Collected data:
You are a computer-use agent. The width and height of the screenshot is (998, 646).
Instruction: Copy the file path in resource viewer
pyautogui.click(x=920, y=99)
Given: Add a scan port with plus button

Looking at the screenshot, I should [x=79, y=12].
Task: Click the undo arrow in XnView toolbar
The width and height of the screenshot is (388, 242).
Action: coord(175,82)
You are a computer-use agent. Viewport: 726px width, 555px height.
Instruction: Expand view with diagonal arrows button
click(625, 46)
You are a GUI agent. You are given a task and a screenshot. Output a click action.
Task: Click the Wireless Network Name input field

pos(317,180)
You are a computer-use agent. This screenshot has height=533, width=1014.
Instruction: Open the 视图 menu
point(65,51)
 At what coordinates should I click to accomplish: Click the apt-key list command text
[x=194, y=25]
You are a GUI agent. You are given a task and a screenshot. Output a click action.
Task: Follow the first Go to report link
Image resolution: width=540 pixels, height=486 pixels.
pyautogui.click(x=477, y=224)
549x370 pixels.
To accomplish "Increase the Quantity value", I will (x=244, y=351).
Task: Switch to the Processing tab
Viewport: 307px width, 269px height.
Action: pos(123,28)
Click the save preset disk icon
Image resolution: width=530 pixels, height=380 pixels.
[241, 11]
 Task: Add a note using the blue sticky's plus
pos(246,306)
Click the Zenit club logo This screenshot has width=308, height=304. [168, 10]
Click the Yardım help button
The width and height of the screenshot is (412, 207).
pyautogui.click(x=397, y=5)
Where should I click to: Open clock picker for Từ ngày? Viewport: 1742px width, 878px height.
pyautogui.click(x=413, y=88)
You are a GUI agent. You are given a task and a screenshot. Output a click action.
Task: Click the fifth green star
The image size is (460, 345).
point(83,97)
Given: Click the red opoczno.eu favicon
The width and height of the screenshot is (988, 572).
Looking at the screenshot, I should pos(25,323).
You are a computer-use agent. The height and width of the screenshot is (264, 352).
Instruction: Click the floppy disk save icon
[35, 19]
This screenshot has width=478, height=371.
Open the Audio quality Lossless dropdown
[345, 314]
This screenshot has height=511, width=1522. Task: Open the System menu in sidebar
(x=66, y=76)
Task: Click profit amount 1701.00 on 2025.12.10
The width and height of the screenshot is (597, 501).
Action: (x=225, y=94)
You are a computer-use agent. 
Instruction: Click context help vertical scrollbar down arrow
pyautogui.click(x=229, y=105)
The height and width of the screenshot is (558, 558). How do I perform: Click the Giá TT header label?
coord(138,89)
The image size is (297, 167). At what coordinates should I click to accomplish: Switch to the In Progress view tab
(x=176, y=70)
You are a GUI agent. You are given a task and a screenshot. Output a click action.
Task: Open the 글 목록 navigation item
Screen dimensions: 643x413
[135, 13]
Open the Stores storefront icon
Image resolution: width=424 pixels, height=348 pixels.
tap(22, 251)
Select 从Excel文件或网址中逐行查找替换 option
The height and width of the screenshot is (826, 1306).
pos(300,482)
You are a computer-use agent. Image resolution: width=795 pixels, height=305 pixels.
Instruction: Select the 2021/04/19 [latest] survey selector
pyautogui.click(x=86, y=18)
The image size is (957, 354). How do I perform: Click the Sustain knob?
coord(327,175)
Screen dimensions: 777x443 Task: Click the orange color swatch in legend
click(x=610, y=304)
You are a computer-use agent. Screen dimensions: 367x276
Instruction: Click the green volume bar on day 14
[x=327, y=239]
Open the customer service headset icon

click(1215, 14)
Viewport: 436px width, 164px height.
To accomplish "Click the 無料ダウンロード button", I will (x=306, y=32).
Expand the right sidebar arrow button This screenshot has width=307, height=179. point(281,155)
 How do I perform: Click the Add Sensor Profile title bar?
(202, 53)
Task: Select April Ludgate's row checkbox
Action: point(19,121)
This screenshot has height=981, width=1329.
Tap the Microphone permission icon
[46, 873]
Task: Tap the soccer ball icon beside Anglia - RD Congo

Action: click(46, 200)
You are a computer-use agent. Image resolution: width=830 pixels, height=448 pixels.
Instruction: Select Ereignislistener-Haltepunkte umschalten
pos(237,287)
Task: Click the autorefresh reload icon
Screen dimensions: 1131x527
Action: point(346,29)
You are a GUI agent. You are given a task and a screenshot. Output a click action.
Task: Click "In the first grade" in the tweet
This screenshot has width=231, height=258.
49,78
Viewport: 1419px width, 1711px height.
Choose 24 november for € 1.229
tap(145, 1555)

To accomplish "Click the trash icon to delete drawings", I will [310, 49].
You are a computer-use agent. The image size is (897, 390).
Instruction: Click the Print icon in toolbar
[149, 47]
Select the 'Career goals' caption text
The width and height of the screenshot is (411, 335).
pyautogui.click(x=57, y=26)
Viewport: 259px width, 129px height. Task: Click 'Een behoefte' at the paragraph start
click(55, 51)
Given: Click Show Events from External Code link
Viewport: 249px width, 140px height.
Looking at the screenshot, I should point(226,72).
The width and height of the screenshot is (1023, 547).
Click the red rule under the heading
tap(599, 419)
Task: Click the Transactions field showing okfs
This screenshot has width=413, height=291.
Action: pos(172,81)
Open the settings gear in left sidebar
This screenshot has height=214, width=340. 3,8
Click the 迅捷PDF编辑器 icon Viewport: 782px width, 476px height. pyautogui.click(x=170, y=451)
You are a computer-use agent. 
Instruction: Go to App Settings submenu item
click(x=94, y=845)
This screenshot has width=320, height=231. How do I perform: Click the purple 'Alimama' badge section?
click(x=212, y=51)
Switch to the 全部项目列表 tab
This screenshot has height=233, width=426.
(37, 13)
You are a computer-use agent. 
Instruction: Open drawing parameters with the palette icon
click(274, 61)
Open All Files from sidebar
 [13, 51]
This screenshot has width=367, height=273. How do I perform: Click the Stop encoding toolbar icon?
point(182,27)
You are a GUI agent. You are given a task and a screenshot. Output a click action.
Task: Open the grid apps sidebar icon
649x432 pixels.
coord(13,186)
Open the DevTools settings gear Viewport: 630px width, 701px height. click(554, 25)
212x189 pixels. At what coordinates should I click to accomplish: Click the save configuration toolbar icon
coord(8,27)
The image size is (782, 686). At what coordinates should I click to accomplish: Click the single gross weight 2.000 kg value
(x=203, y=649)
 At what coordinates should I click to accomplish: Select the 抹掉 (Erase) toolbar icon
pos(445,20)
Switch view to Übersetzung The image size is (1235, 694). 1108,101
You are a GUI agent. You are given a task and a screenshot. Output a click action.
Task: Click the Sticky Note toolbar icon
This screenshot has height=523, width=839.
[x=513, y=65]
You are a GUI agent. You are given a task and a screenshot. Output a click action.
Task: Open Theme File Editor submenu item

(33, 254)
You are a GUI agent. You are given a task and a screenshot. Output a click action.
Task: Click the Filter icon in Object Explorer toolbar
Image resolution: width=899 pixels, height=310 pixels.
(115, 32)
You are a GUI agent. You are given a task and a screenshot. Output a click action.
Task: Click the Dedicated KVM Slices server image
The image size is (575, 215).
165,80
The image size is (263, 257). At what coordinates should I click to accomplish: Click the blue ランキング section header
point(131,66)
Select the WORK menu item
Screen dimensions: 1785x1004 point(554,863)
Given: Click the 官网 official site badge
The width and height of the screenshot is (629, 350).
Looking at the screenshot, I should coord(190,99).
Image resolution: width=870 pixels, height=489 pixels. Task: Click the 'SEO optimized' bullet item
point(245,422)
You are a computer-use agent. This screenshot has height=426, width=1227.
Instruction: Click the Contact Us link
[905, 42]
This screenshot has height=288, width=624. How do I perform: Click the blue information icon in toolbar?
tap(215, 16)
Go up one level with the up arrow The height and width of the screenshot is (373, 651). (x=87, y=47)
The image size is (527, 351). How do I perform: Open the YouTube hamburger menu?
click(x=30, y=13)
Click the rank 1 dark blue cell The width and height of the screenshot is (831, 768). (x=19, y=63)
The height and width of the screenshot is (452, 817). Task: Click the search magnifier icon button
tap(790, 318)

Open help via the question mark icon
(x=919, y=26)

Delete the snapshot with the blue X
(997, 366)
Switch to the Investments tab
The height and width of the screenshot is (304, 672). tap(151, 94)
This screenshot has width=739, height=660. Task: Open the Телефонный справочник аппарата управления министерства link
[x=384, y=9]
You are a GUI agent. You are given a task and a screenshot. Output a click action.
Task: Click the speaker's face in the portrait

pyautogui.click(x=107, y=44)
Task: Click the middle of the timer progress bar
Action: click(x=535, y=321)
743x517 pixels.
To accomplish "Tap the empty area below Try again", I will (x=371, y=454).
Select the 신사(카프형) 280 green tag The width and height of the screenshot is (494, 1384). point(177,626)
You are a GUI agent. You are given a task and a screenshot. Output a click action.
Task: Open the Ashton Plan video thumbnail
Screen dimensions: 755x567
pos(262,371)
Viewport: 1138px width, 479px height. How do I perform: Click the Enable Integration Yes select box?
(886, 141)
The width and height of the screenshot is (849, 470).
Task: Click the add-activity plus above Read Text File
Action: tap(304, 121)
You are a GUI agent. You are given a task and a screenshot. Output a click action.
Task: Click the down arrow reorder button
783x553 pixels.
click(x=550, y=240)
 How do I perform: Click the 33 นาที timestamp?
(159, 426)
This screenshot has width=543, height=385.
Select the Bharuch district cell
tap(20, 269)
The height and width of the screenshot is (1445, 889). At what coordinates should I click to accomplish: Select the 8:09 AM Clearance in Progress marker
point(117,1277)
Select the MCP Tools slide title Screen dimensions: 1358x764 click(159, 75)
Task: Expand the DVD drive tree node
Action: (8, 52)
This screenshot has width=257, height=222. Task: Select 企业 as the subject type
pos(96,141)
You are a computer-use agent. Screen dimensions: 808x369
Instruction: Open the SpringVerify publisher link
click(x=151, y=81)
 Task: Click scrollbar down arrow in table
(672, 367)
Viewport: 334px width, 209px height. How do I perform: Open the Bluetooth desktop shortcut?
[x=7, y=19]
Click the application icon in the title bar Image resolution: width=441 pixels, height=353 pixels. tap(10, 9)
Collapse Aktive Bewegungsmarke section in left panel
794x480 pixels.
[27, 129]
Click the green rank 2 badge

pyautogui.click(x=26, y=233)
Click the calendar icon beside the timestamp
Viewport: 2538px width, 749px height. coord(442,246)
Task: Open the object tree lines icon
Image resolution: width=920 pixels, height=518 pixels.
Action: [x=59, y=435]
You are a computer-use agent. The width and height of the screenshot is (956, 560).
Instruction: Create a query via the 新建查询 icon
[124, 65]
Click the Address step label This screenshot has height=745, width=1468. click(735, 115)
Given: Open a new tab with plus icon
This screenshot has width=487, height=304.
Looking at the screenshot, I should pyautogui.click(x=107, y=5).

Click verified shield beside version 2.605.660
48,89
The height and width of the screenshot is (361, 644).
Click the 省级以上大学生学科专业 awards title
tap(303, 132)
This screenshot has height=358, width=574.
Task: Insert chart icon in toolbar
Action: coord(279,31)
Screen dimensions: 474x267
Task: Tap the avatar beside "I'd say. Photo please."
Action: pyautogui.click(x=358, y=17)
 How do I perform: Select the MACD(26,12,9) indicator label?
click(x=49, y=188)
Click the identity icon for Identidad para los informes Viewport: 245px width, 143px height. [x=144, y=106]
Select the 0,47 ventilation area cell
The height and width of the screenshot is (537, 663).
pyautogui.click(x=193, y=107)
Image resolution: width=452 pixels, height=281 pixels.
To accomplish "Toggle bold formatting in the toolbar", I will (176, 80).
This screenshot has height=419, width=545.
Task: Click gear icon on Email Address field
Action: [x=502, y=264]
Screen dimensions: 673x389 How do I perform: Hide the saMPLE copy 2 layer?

Assignment: Show every line above in which the word "first" occurs.

Output below:
Task: Follow the first Go to report link
Task: Click "In the first grade" in the tweet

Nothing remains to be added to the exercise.